April is Earth Month.
This is a time when newspaper organisations can take some satisfaction in knowing they produce a highly recyclable product (newspaper) and are moving toward more digital products every day, thereby limiting their overall impact on the planet.
Not so fast. The concerns about the air we breathe are now moving well beyond mundane recycling issues.
What we now understand better: The Intergovernmental Panel on Climate Change (IPCC) released its third report this April, “Mitigation for Climate Change 2014.” Since 1990, the IPCC has released a series of such reports every five years or so, providing an update of what we know about the changing climate and its effect on our planet.
With every report series, the number of observations increases, the science progresses considerably, and the climate models rise in precision and accuracy. Thousands of people contribute to these reports as authors, contributors, reviewers, and observers.
The three update reports released so far are:
Working Group I: “The physical evidence of Climate Change,” Fall 2013 (video)
Working Group II: “Adaptation strategies for Climate Change,” March 2014 (video)
Working Group III: “Mitigation for Climate Change,” April 2014 (Web site)
The physical evidence of the impact of our changing climate on our ecosystems is no longer in doubt (see Report No. 1). The conclusion drawn is that the main cause of the change is the increase of greenhouse gases (GHG) in the atmosphere, which trap the heat. This increase is caused mainly by human activity.
How do scientists know? They look back 800,000 years in time and show there is a direct correlation between temperature and carbon dioxide (CO2) concentrations.
As you can see, the CO2 level never went above 300 parts per million (ppm) in the measurable past. We reached a daily average of 400 ppm this month.
To boldly go where no one has gone before: Increasing the temperature of our planet without fully understanding the consequences (and blithely assuming there won’t be any) might be reckless. How can we expect nothing to change?
Over the past four decades, the trend of increasing GHG concentration in our atmosphere has intensified, with the 2000-2010 decade showing the greatest increase of the previous four decades.
How can we continue to improve our standard of living and eradicate poverty while allowing for population growth? That’s our challenge and the challenge of the generations that follow us.
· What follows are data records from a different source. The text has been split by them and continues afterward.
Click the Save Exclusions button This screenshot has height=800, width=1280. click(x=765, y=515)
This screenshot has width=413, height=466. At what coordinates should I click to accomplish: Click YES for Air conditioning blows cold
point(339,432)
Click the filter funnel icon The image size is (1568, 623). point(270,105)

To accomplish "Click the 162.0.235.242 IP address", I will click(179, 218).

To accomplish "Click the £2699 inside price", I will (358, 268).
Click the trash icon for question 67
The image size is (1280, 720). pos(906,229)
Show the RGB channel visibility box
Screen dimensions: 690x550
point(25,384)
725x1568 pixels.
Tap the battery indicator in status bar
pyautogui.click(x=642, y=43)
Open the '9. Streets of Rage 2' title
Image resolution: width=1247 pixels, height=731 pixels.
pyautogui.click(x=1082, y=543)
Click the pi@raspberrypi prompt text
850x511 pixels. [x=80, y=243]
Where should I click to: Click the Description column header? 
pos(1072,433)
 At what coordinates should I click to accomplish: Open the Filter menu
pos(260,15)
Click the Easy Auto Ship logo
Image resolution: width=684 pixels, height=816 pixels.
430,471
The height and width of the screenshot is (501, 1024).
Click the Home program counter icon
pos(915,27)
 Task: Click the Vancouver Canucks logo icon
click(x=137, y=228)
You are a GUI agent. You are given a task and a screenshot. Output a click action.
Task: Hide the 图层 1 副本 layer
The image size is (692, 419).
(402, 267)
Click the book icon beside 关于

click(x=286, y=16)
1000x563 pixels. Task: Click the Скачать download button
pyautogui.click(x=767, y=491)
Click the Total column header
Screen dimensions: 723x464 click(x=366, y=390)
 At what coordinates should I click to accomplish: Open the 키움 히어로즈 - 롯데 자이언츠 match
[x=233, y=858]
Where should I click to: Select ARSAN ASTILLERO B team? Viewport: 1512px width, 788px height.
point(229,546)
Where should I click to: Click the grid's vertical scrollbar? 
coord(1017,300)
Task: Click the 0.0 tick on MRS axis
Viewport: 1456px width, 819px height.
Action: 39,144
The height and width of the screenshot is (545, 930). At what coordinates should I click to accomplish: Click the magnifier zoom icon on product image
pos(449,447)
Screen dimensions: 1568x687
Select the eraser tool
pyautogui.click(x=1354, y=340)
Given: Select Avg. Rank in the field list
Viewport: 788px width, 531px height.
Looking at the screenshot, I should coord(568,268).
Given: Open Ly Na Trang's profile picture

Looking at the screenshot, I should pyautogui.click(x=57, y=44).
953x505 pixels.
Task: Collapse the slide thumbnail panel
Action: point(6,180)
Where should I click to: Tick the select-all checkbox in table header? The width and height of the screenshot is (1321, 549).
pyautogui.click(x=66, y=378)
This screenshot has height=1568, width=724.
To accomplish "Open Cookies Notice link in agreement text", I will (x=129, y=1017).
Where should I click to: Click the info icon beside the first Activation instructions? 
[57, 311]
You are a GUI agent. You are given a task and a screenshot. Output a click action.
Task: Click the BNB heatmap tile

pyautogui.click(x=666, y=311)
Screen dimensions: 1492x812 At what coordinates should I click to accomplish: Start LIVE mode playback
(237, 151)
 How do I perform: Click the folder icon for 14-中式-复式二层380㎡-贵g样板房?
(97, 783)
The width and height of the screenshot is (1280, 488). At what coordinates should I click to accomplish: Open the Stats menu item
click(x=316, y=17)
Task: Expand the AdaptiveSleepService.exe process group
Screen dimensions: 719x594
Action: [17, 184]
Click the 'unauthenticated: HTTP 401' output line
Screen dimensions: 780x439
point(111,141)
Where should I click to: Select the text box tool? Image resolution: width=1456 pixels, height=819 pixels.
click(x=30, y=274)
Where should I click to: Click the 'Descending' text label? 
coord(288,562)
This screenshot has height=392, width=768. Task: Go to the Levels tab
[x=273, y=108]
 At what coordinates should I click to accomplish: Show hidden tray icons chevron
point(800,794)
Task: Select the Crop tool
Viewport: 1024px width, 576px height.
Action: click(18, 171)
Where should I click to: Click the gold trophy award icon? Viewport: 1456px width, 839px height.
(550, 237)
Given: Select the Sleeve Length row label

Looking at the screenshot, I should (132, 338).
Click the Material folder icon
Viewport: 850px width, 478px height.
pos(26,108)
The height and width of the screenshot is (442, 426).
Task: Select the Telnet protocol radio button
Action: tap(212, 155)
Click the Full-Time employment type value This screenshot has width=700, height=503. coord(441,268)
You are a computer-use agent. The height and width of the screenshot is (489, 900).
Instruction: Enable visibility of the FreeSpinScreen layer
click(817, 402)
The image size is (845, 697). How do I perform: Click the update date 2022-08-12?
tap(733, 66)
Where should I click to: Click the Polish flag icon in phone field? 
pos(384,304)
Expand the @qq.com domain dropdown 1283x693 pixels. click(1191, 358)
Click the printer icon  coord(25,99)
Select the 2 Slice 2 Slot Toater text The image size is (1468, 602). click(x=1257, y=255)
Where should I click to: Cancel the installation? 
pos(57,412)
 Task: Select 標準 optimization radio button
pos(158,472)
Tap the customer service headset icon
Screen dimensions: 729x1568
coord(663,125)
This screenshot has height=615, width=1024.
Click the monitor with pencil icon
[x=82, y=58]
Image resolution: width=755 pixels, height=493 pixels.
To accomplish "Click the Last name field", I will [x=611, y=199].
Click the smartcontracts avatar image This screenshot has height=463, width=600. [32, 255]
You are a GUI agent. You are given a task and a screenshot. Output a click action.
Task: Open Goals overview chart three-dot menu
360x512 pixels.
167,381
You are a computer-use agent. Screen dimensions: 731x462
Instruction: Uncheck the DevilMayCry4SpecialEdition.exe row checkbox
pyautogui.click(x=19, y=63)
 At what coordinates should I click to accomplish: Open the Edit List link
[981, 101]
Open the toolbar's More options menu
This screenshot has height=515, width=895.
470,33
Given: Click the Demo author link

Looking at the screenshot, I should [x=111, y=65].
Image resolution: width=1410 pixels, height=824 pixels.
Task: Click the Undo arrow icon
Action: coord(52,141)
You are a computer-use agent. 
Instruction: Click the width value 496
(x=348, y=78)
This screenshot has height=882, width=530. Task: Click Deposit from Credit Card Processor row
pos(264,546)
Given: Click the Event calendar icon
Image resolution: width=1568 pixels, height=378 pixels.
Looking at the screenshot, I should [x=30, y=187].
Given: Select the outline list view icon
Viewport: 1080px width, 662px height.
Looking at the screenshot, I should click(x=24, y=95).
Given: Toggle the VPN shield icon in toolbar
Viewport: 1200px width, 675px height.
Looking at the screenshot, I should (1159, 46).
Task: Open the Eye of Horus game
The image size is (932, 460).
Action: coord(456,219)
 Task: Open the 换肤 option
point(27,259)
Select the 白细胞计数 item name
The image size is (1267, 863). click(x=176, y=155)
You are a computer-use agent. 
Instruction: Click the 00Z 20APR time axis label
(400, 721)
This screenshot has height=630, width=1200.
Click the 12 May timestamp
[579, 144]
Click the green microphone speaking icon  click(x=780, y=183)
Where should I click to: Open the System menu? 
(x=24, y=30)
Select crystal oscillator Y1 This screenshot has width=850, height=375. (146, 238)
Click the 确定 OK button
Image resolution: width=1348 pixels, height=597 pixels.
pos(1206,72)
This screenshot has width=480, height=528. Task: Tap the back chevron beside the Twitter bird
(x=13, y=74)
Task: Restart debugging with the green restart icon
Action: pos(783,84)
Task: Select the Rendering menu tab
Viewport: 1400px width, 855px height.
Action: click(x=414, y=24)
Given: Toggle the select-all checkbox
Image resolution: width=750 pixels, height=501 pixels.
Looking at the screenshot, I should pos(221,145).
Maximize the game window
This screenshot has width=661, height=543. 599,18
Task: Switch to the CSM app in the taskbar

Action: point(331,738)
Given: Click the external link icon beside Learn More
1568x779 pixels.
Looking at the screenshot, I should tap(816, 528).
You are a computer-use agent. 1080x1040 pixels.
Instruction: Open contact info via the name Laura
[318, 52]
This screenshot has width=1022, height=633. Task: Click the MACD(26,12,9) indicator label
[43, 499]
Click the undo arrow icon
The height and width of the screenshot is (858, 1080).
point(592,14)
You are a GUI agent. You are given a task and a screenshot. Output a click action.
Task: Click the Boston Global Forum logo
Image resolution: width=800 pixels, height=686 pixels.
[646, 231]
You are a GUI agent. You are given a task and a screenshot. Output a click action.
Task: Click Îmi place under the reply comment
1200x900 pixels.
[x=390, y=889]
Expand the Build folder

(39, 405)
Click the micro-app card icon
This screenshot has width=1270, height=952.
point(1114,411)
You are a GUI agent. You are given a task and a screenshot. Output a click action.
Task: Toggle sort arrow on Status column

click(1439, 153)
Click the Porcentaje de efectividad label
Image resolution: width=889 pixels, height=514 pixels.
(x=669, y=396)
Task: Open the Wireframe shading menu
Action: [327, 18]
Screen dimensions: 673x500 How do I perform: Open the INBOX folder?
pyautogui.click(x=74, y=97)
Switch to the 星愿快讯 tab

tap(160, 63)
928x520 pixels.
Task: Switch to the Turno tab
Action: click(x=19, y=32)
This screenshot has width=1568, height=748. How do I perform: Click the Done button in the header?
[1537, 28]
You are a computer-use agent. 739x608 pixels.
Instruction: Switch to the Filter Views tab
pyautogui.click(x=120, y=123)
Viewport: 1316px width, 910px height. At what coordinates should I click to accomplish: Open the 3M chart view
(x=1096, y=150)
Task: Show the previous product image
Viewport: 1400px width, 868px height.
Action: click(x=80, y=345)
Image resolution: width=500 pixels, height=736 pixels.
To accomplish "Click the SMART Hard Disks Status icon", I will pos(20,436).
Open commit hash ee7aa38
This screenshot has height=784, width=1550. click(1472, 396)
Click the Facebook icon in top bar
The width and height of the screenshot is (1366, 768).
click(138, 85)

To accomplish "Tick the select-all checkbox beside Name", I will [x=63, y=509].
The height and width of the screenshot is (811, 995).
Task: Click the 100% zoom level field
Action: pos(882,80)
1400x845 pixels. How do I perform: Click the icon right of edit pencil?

Action is needed: The IPCC suggests that combining adaptation strategies with mitigation actions is the most helpful.
Adaptation strategies are a form of risk management. Our ability to adapt is based on three aspects: vulnerability, adaptive capacity, and resilience.
Adaptation strategies are generally local in focus, meaning the benefits mainly accrue to a specific group or space. Adaptation strategies are best if implemented as add-ons to already existing programs and traditions.
Mitigation is defined as a human intervention to reduce the sources or enhance the sinks of greenhouse gases. Mitigation strategies are global in nature and require strong international cooperation.
From an operations point of view, the news media industry certainly can combine adaptation strategies and mitigation actions. Together, we could:
Review our paper sources: Increase our use of recycled fibre in our paper products. Consider using straw when possible.
Ensure proper recycling of our products: Municipal codes vary from city to city. We should work to ensure our newsprint gets recycled properly.
Conserve energy: Power down computers at night and moderate the building temperature so it is neither too cold in summer nor too warm in winter.
Be energy efficient: Change your light bulbs to LED lights, consider hybrid vehicles and LEED- certify your building.
Add renewable energy to your mix: Ensure part of a greater part of your energy mix comes from renewable sources.
Transport: Offer coupons or rebates to your staff to encourage public transportation. Add bike racks if possible.
Support our forests: Fund a campaign to add forest where there is none (afforestation) or to add to the current canopy (reforestation); and adopt the Forest Stewardship Certified (FSC) standard on all your paper purchases.
Much bolder mitigation actions are obviously needed. But we have the responsibility to take actions, to lead, and to ensure we properly inform the public.